Я спросил, когда это было, он сказал, что недели две тому назад.

– И вы с тех пор не почистили брюк?

– В этом нет необходимости, – сказал он. – По мере высыхания глина постепенно осыпается. Я не вижу пятна, так как оно сзади, но предполагаю, что уже сейчас оно значительно бледнее, чем вначале. Пройдет еще некоторое время, и оно исчезнет само собой.

Он был очень близорук, меня поражала толщина стекол его пенсне. Когда он снимал пенсне, привычно беспомощное выражение его лица становилось напряженным.

Он и там, в лагере, писал какую-то книгу, не помню под каким названием. Нарядов он не нес никаких. Вначале он не обращал на это внимания, но потом вдруг заметил, что пользуется в этом смысле какой-то особенной привилегией, о которой он никогда никого не просил. Тогда он отправился к командиру батареи и заявил, что он такой же солдат, как и все, и хотел бы, чтобы его посылали в наряд так же, как остальных. Командир батареи пожал плечами и сказал, что просьба его будет исполнена. На следующий день фамилия профессора стояла в списке тех, кто был должен идти в наряд за дровами для полевой кухни.

Это было не так просто. Колючий, вечно зеленый кустарник был давно вырублен вокруг лагеря, и за ним приходилось идти довольно далеко, километров шесть-семь. Дорога шла через холмы, и в довершение всего надо было переходить вброд небольшую реку, через которую, на всем ее протяжении, не было ни одного моста. Топоров у нас не было, приходилось рубить кустарник огромными прямыми палашами. Нарубленные ветки туго стягивались веревкой, и эту вязанку нужно было принести в лагерь. Для этого чтобы поспеть вовремя к чаю, приходилось вставать в четыре часа утра.

И вот профессор отправился за дровами, неся в руке палаш – так, как он нес и слишком тяжелый, и слишком длинный зонтик. Был холодный день поздней осени. Все давно вернулись, давно уже прошел завтрак, а он все не возвращался. Мы уже начали бояться, не заблудился ли он.
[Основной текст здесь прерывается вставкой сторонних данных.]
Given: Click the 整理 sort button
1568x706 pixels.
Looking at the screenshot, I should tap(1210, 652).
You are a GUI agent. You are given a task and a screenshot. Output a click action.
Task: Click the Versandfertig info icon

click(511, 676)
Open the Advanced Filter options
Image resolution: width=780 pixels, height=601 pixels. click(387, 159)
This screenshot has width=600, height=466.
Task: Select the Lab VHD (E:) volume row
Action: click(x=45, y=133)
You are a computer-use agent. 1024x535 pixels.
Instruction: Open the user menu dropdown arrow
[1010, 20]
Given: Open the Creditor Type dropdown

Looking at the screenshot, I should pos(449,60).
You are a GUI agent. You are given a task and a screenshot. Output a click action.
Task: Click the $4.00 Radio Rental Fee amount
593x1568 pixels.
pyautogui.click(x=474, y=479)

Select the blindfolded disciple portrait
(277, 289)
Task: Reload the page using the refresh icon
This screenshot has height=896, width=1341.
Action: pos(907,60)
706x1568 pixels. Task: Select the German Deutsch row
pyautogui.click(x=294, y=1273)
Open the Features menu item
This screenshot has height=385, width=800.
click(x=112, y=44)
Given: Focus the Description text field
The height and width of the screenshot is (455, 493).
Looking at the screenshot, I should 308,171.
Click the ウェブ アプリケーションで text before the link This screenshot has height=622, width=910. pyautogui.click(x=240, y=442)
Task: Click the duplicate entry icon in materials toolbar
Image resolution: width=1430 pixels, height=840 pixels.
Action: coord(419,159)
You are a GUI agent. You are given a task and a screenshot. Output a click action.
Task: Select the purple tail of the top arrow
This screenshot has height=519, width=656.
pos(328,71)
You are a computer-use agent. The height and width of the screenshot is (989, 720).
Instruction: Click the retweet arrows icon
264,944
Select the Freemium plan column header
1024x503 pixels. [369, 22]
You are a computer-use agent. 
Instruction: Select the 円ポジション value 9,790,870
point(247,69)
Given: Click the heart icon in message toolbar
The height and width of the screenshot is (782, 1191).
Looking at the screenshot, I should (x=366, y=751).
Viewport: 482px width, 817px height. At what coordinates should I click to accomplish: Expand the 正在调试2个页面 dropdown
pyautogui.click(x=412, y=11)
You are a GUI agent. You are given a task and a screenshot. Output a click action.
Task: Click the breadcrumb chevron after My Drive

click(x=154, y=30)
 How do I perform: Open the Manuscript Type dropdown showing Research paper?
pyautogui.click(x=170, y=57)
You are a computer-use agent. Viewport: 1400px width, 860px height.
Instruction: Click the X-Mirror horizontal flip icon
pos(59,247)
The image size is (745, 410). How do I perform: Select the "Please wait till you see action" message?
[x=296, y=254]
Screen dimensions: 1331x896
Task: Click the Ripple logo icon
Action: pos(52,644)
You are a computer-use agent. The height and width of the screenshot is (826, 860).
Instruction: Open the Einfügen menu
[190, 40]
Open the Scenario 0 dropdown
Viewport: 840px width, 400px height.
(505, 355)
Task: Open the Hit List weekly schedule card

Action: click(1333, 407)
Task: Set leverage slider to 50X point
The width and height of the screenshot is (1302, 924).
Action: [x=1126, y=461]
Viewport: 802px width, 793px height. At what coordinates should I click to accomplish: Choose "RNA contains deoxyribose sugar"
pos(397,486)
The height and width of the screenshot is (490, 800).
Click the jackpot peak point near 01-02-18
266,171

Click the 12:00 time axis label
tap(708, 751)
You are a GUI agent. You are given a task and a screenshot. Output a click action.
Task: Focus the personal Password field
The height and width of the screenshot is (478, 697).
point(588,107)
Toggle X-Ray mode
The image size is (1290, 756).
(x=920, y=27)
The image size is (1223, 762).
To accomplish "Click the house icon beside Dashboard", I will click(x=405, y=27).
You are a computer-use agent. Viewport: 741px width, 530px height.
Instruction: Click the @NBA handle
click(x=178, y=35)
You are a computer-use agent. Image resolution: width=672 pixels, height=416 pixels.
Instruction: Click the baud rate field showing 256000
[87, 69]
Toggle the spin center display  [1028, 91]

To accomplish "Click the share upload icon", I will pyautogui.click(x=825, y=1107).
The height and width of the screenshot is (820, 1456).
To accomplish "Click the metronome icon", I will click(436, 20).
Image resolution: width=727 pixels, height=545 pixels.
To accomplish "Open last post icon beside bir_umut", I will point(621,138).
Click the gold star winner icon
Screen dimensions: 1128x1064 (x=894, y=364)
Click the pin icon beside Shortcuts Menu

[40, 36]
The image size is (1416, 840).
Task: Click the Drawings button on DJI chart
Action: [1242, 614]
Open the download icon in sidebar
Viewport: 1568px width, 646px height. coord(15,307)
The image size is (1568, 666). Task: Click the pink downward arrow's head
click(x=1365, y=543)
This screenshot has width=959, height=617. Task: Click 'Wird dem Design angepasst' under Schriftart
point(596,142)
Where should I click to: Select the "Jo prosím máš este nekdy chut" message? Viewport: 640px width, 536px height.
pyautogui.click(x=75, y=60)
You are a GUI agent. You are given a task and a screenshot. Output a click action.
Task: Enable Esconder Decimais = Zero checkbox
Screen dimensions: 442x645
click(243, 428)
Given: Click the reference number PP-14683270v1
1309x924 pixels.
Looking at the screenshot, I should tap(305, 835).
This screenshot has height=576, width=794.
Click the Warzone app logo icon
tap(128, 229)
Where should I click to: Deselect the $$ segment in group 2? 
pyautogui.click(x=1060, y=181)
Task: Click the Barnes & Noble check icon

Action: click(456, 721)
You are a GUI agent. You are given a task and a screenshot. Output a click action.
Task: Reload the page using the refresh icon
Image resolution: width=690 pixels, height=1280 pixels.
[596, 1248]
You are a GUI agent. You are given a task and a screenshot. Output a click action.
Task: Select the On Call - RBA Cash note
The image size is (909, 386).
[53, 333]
С Дарданелл дул ветер, пошел легкий дождь, влажно шуршали полотнища палатки.

Он пришел чуть ли не в сумерки, промокший и едва живой от усталости – и принес с собой две небольших ветки с колючими листьями. Мы вышли ему навстречу.

– Что с вами случилось, профессор?

– Вы знаете, – сказал он со своим обычным простодушием, – сначала все шло хорошо, товарищи мне помогли нарубить кустарник и стянуть вязанку веревкой, и она, знаете, показалась мне не особенно тяжелой. Но потом она становилась все тяжелее и тяжелее. Я вспомнил закон Вебера – Фехнера.

Он запнулся на минуту, подумав, вероятно, что вряд ли его собеседники – большинство были простые солдаты – знают закон Вебера – Фехнера, и прибавил:

– Вы помните: раздражение растет как логарифм ощущения. Я стал постепенно выбрасывать ветку за веткой, – и вот видите, это все, что у меня осталось.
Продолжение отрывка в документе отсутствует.